• **Prompt**:
Pull every line of the material below that contains the word "button" and copy each one in full. Case counts.

• **Records for the task**:
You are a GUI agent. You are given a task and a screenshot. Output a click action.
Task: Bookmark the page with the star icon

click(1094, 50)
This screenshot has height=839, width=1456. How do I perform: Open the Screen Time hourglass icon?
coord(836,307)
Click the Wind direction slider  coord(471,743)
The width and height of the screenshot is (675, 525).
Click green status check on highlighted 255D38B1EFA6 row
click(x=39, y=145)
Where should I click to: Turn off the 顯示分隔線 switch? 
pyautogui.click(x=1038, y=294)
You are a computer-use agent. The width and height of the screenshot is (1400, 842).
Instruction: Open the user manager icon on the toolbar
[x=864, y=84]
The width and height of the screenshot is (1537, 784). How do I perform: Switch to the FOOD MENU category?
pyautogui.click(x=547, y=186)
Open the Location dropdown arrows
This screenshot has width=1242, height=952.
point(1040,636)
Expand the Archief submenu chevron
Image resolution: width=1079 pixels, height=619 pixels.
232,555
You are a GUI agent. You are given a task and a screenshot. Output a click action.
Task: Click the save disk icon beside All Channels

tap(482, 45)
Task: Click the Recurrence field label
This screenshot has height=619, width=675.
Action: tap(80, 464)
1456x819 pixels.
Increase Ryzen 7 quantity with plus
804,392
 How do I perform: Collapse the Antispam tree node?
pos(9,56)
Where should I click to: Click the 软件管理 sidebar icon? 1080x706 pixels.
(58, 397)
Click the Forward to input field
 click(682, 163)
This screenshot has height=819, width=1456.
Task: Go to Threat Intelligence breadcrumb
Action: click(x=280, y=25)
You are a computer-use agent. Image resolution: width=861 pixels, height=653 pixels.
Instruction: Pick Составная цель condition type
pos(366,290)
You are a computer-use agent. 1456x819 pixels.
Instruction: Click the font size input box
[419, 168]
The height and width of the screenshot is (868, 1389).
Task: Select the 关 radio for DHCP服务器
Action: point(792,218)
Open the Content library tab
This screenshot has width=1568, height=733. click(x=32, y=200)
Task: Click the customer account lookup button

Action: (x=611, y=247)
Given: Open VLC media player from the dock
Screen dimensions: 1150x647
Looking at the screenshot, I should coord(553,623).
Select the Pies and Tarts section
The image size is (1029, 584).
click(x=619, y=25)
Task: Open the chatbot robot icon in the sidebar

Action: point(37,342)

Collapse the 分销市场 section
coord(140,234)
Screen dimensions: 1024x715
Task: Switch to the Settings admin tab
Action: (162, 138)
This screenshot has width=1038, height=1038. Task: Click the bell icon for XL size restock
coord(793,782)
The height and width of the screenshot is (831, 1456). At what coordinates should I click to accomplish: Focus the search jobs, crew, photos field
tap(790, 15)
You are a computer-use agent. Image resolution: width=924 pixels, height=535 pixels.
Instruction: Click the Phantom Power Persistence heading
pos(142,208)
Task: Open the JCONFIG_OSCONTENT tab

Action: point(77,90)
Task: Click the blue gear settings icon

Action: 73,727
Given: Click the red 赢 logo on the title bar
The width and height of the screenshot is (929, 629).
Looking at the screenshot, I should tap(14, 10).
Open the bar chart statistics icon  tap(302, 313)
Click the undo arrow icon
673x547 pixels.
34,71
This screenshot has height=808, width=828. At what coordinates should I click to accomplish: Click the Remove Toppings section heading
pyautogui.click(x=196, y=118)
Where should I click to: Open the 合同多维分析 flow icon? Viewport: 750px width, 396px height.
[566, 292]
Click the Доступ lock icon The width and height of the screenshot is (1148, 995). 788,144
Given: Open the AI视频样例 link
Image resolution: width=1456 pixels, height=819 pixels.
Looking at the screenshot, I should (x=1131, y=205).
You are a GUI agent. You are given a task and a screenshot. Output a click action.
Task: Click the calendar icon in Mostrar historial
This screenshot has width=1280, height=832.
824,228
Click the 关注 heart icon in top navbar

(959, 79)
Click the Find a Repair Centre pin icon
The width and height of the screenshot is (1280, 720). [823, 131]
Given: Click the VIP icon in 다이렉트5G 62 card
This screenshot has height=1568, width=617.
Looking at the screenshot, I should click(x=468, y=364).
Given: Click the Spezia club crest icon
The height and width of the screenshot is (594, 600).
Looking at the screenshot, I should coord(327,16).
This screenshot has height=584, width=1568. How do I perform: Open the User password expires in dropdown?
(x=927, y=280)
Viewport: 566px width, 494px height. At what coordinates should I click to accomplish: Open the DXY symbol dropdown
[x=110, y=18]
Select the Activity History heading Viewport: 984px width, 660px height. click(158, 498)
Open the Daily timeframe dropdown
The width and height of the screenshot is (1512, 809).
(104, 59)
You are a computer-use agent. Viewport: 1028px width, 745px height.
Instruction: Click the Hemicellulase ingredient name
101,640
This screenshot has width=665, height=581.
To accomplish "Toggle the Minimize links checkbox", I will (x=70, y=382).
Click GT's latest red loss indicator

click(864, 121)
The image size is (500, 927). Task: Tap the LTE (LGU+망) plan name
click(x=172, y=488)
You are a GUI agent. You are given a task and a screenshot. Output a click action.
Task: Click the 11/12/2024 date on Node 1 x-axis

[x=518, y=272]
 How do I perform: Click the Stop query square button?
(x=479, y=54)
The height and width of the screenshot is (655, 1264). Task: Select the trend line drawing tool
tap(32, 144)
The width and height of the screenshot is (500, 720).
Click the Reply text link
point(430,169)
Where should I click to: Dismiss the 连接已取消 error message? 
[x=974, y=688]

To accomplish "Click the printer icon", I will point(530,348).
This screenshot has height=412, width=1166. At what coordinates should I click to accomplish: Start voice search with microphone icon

• **Written solution**:
Task: Click the customer account lookup button
 How do I perform: Click the Stop query square button?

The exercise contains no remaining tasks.